═══ TEXT SECTION ═══

Another question to consider is the CPU cache sizes (L1, L2, etc): the longer lines we have and the bigger weights we have the more often we will need to hit the memory to fetch data instead of the having them in the CPU cache. Accessing RAM is significantly slower compared to using data from the CPU cache, and this can undermine the benefits of vectorization.
Conclusion
Using AVX registers can speed up execution time. Even though the recursive algorithm is expected to be the fastest as it requires less computation on the given inputs, in practice it was the slowest. Not every problem can benefit using AVX, and some problems may gain significant performance improvement, while others pay an additional penalty, or their gain is undermined by further components. The suggestion is to measure the code, to make sure that a given use-case can benefit from vectorization or not.
As a last note, the current implementation can be improved to allocate less memory by only keeping the current row and the last row in memory.

═══

_ACTIONS TO TAKE_.
1. Translate into Spanish this sentence from the text on AVX vectorization: "Accessing RAM is significantly slower compared to using data from the CPU cache, and this can undermine the benefits of vectorization."
2. The text on AVX vectorization names different results that problems can have from using AVX. List each of them.

═══ DATA PROVIDED ═══

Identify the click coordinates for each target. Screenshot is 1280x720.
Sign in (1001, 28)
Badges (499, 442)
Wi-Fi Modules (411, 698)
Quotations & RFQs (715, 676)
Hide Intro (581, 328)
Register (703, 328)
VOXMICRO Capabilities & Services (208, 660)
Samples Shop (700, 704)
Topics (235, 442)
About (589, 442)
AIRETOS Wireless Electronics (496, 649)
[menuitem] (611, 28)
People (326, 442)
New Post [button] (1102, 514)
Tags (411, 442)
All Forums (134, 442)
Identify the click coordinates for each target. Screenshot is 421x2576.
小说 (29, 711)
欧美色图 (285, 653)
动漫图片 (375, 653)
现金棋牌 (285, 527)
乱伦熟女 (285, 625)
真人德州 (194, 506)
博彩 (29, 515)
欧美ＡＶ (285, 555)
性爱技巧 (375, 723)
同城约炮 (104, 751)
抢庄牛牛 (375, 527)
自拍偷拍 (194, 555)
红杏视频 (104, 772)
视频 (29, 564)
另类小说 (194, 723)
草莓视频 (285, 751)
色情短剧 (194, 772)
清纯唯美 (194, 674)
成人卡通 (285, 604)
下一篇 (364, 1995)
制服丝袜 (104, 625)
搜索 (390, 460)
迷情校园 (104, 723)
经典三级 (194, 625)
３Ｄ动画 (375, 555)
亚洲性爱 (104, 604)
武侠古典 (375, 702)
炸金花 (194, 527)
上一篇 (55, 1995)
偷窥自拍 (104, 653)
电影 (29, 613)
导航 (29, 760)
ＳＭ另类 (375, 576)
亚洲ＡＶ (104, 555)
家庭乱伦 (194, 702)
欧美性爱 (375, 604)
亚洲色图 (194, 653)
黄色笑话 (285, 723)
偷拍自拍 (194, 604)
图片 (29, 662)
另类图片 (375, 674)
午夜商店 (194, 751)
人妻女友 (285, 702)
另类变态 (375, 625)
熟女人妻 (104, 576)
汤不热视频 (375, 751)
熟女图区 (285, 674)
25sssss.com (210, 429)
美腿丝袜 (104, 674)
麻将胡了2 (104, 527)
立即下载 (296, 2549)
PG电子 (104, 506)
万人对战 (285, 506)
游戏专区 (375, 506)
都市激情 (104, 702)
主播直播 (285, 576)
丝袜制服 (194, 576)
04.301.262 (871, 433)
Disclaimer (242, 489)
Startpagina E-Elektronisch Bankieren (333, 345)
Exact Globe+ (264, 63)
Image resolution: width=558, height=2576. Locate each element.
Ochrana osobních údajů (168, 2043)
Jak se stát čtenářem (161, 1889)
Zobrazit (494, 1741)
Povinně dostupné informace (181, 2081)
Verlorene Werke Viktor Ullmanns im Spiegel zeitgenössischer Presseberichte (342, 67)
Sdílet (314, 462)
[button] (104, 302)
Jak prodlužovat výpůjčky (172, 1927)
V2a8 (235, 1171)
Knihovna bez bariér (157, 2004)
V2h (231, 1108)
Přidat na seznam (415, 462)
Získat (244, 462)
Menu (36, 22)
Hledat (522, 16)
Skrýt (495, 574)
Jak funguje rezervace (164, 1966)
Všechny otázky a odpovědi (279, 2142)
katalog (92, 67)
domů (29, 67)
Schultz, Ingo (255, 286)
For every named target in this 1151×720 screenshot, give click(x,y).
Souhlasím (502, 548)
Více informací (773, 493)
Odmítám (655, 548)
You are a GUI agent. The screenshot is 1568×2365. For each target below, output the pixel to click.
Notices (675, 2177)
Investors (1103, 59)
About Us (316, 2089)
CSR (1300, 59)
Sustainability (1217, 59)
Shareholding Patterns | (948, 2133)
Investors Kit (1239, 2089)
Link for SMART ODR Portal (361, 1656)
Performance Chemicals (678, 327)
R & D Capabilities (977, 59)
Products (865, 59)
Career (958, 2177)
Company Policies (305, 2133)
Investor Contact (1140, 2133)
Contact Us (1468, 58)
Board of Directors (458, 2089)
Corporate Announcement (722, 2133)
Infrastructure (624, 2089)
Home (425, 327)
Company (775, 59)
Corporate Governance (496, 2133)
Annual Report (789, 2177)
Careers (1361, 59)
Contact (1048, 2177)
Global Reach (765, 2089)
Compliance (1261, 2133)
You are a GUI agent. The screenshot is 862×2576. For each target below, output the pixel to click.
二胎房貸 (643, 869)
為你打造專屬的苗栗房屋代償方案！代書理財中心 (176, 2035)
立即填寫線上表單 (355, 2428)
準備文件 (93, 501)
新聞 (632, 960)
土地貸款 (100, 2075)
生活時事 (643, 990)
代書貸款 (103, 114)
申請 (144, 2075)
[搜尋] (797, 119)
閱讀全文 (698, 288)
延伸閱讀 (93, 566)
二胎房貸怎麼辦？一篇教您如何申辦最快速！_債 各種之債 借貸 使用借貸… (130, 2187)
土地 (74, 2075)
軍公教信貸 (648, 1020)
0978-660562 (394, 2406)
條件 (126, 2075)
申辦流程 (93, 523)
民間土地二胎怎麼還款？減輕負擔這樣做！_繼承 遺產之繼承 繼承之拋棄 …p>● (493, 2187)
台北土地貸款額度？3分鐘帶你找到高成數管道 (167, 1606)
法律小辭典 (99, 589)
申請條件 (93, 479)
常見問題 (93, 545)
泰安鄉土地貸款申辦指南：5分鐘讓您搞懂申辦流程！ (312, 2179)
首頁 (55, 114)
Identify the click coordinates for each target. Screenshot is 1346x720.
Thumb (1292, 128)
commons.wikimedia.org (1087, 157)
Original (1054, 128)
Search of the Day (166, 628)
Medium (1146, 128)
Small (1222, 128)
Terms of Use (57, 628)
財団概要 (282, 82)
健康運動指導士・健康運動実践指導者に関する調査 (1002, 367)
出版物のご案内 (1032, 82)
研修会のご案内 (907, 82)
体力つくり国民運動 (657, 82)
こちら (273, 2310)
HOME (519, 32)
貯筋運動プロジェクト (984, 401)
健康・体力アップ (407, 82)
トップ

═══

_COMPLETED EXERCISE_.
1. Acceder a la RAM es considerablemente más lento que usar datos de la caché de la CPU, y esto puede socavar los beneficios de la vectorización.

2.
- Some problems may gain significant performance improvement.
- Others pay an additional penalty.
- For others, their gain is undermined by further components.